● **TASK BRIEF**
The string "will" may appear on lines of the entries below; report how many such lines there are, and only that.

====== AVAILABLE DATA ======

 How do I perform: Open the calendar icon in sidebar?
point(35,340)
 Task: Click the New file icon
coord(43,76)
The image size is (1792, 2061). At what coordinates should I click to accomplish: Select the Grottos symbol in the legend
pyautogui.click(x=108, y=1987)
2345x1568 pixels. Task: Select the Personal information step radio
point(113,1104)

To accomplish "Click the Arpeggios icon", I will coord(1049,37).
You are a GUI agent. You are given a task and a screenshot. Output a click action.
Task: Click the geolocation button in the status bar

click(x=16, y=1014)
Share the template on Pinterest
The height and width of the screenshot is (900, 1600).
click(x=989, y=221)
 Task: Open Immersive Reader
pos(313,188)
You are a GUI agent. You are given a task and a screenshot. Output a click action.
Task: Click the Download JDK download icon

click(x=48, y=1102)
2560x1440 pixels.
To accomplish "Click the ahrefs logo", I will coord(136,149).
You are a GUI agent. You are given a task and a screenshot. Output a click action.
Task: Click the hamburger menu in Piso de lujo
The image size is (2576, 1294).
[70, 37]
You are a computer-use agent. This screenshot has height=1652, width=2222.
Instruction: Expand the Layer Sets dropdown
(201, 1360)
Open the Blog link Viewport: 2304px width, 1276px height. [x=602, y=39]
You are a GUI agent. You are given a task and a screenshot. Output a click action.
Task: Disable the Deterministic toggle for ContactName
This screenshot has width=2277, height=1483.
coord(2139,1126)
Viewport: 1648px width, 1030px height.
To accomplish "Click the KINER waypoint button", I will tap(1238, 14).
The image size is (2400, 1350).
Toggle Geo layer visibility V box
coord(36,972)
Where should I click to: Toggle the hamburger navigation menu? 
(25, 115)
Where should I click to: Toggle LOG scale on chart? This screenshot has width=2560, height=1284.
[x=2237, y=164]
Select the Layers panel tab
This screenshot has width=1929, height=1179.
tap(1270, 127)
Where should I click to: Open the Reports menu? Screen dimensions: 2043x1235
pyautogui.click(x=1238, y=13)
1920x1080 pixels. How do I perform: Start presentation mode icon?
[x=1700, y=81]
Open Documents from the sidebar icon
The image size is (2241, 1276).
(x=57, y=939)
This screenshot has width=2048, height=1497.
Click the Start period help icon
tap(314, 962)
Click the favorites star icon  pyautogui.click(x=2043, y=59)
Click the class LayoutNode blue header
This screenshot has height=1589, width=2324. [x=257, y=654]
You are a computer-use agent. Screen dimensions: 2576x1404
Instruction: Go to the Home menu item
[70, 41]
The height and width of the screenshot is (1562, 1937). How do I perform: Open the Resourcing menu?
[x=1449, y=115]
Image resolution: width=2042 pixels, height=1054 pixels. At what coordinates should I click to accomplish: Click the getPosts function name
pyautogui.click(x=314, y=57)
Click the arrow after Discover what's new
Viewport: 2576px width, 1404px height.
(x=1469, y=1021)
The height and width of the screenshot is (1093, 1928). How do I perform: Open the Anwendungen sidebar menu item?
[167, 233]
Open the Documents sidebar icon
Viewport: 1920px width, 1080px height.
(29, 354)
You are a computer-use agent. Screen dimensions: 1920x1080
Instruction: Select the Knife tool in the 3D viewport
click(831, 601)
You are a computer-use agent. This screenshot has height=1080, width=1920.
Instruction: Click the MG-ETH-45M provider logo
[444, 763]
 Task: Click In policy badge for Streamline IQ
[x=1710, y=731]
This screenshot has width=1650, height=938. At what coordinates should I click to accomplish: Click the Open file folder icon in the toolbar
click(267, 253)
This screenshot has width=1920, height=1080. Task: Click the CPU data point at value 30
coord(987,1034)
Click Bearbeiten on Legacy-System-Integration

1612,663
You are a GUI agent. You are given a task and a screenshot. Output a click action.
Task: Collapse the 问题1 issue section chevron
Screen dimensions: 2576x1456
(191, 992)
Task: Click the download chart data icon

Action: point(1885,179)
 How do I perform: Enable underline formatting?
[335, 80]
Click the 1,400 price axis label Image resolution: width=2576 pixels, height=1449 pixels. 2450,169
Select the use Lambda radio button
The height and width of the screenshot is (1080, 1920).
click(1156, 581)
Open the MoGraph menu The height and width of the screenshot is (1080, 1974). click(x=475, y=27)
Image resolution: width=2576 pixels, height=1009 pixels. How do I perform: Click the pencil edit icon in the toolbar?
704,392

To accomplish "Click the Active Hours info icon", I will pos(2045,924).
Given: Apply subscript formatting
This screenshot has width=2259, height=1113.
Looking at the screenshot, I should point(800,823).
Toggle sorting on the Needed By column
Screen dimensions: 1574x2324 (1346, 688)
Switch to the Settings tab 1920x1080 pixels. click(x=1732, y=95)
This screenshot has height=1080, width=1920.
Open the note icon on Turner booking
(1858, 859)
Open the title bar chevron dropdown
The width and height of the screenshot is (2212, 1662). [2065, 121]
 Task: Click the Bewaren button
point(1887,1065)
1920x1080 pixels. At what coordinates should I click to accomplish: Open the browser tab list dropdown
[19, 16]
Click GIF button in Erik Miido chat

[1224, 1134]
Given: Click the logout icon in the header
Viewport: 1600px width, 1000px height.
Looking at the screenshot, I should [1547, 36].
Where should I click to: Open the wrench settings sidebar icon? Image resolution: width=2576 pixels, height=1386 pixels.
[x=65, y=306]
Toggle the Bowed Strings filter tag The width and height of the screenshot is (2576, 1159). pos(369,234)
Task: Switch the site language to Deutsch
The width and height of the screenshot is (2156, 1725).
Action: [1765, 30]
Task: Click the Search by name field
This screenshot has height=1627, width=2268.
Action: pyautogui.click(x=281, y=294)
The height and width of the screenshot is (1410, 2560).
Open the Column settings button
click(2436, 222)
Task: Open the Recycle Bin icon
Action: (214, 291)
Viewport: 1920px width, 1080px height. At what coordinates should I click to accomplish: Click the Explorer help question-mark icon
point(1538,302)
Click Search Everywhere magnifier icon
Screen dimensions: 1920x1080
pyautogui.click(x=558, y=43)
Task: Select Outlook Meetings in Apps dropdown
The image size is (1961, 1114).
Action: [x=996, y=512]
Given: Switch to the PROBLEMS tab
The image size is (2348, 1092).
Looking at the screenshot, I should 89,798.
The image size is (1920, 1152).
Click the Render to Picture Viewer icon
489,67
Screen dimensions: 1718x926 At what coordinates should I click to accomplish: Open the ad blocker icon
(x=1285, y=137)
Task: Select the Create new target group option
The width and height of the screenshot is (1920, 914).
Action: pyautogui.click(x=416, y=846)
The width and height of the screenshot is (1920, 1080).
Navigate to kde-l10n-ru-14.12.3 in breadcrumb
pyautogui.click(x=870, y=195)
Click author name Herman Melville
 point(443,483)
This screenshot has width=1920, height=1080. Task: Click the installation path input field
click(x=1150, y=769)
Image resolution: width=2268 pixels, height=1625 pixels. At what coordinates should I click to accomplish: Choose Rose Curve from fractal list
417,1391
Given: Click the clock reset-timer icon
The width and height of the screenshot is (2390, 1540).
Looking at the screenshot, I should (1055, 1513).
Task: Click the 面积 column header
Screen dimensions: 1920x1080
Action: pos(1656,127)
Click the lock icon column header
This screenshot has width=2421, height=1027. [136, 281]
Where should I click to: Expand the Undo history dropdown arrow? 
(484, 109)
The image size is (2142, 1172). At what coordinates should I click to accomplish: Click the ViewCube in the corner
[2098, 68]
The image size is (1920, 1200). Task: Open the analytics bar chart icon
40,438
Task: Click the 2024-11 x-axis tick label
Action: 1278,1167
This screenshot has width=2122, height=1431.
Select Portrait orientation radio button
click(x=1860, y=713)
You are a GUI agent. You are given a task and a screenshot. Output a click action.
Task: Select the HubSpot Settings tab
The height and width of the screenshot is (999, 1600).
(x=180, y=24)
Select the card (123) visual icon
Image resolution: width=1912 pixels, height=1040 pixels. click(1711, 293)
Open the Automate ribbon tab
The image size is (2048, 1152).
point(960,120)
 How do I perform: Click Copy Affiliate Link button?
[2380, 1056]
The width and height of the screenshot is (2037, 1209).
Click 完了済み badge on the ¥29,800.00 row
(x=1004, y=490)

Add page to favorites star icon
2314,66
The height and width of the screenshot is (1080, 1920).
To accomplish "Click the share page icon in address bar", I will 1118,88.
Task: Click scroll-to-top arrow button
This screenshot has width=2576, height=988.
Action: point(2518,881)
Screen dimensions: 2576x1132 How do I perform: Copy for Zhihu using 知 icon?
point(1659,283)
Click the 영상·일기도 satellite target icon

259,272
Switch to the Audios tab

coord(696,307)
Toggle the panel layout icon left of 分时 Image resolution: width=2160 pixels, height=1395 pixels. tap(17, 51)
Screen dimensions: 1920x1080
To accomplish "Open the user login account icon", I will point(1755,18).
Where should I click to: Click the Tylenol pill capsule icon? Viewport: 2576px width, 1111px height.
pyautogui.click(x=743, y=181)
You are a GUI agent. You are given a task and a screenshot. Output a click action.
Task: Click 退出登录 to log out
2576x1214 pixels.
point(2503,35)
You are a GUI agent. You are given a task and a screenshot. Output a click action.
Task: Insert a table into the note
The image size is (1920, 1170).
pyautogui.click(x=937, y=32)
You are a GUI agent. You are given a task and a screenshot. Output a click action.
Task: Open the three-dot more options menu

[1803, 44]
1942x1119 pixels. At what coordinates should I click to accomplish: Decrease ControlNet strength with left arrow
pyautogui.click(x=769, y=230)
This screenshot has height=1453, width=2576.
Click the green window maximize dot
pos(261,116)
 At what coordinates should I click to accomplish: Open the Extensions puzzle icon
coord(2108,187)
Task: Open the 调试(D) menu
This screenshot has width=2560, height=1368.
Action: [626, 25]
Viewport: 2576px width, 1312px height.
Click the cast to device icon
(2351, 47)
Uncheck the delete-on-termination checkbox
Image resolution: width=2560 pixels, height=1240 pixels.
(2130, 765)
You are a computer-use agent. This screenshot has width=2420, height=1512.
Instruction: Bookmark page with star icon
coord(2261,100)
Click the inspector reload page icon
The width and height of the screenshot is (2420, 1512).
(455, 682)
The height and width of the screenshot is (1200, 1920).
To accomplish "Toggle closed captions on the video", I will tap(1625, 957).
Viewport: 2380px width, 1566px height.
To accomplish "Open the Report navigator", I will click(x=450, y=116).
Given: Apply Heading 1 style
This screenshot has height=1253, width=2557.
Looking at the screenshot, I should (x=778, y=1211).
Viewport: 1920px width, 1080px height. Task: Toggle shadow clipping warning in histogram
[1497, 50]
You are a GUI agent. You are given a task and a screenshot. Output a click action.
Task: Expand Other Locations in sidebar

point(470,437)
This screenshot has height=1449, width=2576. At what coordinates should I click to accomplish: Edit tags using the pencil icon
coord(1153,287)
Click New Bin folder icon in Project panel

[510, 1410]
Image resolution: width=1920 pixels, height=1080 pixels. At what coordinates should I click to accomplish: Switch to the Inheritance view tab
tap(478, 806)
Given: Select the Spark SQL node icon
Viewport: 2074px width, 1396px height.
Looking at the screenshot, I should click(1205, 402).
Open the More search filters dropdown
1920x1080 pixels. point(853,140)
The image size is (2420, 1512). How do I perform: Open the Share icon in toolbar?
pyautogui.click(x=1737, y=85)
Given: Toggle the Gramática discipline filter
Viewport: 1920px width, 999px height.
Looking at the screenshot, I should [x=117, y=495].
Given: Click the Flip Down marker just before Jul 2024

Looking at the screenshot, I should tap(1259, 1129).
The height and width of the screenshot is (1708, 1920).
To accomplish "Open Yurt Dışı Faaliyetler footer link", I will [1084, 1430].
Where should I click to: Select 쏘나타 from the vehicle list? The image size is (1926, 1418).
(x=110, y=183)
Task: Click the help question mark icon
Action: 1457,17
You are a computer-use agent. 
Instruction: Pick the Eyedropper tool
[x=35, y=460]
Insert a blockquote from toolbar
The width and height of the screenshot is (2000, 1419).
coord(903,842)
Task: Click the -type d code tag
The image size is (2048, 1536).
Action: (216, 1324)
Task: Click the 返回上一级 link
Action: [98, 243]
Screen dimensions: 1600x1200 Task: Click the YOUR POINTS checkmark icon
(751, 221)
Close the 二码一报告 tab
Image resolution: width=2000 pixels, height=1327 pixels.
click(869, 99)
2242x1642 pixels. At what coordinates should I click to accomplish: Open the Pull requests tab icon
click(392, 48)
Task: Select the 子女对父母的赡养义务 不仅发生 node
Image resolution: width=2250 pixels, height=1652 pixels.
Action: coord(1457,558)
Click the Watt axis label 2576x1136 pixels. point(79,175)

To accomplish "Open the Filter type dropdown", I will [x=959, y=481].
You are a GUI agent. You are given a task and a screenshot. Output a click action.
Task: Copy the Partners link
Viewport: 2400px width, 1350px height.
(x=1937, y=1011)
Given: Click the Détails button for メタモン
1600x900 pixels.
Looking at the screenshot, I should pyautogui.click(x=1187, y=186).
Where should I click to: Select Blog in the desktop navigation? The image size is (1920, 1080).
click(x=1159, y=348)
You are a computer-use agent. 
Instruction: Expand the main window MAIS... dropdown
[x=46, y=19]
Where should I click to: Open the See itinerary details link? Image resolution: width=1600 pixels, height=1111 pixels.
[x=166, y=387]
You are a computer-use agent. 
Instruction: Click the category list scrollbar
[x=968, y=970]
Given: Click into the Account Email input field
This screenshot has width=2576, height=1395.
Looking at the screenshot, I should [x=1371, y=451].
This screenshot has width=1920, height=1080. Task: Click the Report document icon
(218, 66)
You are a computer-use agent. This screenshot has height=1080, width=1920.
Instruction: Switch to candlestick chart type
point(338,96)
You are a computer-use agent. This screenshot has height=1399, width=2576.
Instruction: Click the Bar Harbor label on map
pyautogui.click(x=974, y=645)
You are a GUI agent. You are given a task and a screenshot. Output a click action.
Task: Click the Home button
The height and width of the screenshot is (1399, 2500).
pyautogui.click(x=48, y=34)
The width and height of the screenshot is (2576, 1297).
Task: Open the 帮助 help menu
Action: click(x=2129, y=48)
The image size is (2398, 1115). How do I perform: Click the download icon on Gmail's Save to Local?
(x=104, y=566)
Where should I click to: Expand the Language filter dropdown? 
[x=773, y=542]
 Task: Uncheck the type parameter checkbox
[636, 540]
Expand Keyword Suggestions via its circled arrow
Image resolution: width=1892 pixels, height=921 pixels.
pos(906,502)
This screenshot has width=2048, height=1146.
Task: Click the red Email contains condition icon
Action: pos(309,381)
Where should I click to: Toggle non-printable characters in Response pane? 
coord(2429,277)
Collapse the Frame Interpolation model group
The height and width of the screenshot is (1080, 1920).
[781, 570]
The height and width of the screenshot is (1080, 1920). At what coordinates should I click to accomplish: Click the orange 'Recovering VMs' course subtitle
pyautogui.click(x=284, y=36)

======

● **RESPONSE**
10